— Start Excerpt provided —

For Solar Energy Professionals

  • Panel Orientation: In the northern hemisphere, solar panels should face true south (azimuth 180°). The optimal tilt angle is approximately equal to the latitude for year-round production, but can be adjusted seasonally for better performance.
  • Shading Analysis: Use solar position data to identify potential shading obstacles (trees, buildings, etc.) at different times of year. Even partial shading can significantly reduce energy production.
  • Tracking Systems: For systems with solar tracking (which follow the sun's movement), use real-time solar position calculations to optimize panel orientation throughout the day.
  • Energy Estimation: Combine solar position data with local weather patterns to estimate energy production and system sizing.

For Photographers

  • Golden Hour: The period shortly after sunrise and before sunset when the sun is low in the sky (altitude < 10°) produces warm, soft light ideal for photography. Use the calculator to determine exact golden hour times for your location.
  • Blue Hour: The period before sunrise and after sunset when the sun is below the horizon but its light illuminates the sky, creating a blue hue. This occurs when the sun's altitude is between -4° and -6°.
  • Sunrise/Sunset Shots: Plan your shoot location and composition based on the exact azimuth of sunrise or sunset. For example, if the sun will rise at azimuth 60° (northeast), position yourself to capture the sun rising over a specific landscape feature.
  • Shadow Length: The length of shadows is inversely proportional to the sun's altitude. At an altitude of 45°, shadows are equal in length to the object casting them. Lower altitudes create longer shadows.

For Gardeners and Farmers

  • Plant Placement: Place sun-loving plants where they will receive the most sunlight based on your garden's orientation and local solar angles. In the northern hemisphere, south-facing areas receive the most sun.
  • Seasonal Planning: Use solar position data to plan planting and harvesting schedules. The increasing day length in spring triggers plant growth, while decreasing day length in fall signals many plants to prepare for dormancy.
  • Greenhouse Orientation: Orient greenhouses to maximize sunlight exposure. In the northern hemisphere, the long axis should run east-west, with the south side receiving the most light.
  • Shade Gardening: Identify areas that receive partial or full shade based on solar angles and building/obstacle positions. This helps in selecting appropriate shade-tolerant plants.

Interactive FAQ

What is the difference between azimuth and altitude?

Azimuth and altitude are the two coordinates used in the horizontal coordinate system to specify the position of an object in the sky relative to an observer on Earth. Azimuth is the compass direction of the object, measured in degrees clockwise from true north (0° = north, 90° = east, 180° = south, 270° = west). Altitude is the angle of the object above the horizon, with 0° being on the horizon and 90° being directly overhead (the zenith). Together, these two angles precisely define where an object appears in the sky from a specific location.

— End Excerpt provided —
— Start Listed entries —

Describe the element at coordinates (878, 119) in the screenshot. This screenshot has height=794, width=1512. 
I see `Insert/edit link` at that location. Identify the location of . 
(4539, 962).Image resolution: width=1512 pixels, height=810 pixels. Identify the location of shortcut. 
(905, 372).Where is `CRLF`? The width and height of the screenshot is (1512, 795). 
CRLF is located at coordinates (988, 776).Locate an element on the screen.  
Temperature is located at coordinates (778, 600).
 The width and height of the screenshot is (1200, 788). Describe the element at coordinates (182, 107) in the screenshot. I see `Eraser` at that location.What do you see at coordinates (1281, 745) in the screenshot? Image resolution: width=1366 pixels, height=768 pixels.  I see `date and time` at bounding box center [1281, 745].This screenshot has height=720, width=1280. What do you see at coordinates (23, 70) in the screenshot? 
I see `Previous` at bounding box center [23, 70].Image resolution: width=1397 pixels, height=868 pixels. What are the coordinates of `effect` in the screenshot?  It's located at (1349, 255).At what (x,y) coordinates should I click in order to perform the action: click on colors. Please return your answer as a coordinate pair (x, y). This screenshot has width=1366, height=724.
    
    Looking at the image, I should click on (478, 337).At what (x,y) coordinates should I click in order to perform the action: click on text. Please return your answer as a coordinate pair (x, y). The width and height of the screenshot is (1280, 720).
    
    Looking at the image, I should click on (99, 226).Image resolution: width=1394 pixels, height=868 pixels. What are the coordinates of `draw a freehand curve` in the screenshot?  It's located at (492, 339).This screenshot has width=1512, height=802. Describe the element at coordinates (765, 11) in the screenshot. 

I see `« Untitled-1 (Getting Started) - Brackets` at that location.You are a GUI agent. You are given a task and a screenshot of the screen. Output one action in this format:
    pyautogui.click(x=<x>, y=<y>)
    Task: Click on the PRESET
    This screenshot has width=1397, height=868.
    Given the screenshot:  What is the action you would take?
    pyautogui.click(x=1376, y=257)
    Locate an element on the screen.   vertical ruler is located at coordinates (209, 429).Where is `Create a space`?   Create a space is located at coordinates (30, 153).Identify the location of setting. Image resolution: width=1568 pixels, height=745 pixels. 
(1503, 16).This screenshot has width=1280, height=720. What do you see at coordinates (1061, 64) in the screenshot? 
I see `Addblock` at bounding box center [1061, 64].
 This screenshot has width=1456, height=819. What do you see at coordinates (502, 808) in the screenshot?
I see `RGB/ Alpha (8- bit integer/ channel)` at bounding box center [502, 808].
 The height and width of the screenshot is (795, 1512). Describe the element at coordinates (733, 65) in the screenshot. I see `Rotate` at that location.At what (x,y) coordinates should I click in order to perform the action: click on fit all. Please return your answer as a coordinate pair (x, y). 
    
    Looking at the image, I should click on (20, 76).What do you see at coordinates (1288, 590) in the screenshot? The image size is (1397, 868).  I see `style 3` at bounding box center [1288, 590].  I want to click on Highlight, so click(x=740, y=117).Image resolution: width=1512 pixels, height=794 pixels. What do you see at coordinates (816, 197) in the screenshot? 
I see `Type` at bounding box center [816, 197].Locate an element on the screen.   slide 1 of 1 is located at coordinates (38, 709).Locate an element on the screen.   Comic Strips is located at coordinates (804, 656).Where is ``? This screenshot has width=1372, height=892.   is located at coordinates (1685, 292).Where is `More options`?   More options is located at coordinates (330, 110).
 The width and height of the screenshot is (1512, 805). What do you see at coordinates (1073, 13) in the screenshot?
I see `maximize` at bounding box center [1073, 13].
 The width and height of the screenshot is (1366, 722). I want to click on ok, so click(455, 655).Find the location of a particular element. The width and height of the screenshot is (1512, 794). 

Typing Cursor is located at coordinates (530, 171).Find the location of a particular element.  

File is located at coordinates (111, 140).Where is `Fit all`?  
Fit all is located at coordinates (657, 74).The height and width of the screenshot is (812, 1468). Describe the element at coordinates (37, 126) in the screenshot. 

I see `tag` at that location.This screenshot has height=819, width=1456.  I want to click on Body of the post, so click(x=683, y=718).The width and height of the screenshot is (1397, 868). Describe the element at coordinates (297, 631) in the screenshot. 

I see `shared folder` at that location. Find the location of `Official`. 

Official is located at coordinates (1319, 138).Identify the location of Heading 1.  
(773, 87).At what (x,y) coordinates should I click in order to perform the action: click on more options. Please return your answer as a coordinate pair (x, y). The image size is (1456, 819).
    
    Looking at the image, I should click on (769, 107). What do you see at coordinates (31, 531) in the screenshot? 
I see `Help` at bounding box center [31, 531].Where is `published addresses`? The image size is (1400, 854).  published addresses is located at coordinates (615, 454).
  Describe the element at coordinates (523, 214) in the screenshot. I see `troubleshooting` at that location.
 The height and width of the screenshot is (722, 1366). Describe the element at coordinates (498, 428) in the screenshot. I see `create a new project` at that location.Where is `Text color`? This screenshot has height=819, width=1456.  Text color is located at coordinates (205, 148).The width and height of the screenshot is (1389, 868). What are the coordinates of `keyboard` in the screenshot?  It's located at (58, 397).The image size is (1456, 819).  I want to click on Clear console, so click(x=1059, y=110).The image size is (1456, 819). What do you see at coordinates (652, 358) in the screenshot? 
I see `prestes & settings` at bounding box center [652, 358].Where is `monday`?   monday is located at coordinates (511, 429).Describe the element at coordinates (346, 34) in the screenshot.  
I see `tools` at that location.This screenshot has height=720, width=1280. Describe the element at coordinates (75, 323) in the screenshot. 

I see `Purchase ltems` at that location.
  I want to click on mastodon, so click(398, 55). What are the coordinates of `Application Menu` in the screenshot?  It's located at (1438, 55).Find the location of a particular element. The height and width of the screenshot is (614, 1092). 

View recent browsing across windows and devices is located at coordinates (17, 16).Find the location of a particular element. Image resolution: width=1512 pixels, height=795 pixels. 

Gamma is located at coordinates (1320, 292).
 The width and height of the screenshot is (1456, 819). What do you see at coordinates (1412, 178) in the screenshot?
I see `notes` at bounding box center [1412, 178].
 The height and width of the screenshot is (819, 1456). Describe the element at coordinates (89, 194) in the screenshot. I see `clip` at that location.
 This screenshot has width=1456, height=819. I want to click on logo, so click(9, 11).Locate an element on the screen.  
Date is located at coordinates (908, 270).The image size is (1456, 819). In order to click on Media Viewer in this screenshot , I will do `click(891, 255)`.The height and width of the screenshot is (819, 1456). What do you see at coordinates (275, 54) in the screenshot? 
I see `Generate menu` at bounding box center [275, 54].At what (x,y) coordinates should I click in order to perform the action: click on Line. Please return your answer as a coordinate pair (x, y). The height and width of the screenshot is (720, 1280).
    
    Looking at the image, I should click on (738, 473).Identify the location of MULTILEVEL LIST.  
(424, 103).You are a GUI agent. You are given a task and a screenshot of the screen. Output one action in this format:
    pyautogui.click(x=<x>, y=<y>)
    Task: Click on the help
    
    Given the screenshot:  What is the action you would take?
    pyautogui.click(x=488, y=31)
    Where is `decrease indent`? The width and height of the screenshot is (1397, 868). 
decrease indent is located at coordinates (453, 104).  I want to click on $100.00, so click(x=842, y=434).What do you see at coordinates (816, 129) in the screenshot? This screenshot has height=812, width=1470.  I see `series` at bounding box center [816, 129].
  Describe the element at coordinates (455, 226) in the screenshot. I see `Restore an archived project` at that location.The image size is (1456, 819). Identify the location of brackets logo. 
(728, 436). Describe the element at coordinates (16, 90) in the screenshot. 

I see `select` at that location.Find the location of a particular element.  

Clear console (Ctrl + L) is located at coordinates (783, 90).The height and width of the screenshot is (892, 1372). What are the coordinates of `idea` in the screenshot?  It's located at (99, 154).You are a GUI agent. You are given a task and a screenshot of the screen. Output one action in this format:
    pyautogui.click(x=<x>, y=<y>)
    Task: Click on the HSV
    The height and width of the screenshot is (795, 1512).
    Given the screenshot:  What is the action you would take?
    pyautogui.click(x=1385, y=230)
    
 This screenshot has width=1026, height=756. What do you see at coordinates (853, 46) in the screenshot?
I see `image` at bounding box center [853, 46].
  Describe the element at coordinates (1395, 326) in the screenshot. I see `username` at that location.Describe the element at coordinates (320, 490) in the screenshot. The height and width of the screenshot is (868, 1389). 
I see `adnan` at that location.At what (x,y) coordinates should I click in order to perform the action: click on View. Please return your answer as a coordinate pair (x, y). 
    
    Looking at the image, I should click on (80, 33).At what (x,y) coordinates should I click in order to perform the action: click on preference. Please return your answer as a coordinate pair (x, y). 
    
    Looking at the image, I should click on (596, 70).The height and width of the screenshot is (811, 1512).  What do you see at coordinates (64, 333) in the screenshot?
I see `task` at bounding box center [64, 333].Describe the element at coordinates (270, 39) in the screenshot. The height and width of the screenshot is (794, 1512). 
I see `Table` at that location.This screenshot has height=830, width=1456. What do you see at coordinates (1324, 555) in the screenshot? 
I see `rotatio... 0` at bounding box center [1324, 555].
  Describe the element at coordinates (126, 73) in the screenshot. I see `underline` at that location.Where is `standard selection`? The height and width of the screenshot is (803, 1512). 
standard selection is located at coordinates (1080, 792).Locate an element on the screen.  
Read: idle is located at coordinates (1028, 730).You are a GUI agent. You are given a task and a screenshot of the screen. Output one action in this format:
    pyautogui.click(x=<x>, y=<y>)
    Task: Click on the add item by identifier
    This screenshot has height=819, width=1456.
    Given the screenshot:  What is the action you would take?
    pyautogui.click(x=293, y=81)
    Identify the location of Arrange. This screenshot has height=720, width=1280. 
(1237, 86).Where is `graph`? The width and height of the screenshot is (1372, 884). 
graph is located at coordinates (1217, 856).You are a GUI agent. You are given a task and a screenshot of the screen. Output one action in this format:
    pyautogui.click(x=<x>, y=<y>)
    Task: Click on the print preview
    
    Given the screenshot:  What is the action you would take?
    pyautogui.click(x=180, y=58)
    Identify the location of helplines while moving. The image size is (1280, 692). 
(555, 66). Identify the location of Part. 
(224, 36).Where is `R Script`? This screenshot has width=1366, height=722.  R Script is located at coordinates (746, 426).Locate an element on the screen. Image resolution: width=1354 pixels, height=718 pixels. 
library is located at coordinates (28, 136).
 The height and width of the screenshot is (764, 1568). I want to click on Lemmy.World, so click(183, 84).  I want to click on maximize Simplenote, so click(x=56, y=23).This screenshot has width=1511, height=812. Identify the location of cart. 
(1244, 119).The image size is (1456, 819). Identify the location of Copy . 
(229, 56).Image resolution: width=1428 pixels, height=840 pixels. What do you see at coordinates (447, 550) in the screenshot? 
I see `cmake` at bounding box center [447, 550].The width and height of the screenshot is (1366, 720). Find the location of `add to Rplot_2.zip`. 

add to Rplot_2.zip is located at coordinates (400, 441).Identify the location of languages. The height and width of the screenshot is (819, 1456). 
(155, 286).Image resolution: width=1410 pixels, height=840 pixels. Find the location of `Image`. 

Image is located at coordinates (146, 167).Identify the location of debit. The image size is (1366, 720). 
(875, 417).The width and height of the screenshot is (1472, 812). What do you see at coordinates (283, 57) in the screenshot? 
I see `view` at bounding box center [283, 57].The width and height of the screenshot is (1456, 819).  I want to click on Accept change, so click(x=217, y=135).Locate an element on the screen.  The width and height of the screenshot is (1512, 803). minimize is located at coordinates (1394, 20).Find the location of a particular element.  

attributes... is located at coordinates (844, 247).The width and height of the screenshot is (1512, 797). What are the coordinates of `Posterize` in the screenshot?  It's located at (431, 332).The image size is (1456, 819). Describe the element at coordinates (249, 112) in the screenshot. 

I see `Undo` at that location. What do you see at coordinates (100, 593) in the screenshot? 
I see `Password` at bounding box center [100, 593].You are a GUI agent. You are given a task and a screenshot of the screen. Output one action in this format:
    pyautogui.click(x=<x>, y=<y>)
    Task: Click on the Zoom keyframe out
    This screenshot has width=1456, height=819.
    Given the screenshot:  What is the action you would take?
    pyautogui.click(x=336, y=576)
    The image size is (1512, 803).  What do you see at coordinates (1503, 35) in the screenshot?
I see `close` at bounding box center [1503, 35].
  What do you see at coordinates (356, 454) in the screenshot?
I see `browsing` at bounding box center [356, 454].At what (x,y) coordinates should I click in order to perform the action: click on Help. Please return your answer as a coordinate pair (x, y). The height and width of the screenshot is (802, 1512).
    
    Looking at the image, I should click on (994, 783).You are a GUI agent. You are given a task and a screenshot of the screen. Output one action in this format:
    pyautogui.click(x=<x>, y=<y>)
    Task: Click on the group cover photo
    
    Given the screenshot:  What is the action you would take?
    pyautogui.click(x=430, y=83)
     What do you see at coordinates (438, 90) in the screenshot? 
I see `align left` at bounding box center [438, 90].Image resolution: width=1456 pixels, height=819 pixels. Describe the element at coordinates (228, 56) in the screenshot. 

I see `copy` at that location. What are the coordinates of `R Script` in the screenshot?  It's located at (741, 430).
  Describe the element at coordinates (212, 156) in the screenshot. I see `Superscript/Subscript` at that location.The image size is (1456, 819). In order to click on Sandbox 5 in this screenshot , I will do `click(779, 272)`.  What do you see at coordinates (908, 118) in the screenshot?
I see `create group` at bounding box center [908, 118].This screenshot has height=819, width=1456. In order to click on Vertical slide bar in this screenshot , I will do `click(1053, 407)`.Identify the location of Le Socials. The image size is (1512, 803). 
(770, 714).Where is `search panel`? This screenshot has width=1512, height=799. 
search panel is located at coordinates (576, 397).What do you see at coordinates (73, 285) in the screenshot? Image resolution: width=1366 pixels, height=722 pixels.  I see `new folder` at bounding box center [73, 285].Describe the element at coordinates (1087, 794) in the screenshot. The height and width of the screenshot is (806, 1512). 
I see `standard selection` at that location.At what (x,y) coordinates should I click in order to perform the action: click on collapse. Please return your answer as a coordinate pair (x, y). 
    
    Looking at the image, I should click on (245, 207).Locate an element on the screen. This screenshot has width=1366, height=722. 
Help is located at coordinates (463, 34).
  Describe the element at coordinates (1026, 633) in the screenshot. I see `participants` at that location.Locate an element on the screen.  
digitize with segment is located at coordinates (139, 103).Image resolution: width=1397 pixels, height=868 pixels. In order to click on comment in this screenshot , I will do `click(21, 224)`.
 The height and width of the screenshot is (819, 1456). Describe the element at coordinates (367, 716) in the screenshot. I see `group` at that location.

— End Listed entries —

Required work: Repeat word for word the stretch of the solar position text that opens with the words containing "For Gardeners and" and closes with "prepare for dormancy.".

Final answer:
For Gardeners and Farmers

  • Plant Placement: Place sun-loving plants where they will receive the most sunlight based on your garden's orientation and local solar angles. In the northern hemisphere, south-facing areas receive the most sun.
  • Seasonal Planning: Use solar position data to plan planting and harvesting schedules. The increasing day length in spring triggers plant growth, while decreasing day length in fall signals many plants to prepare for dormancy.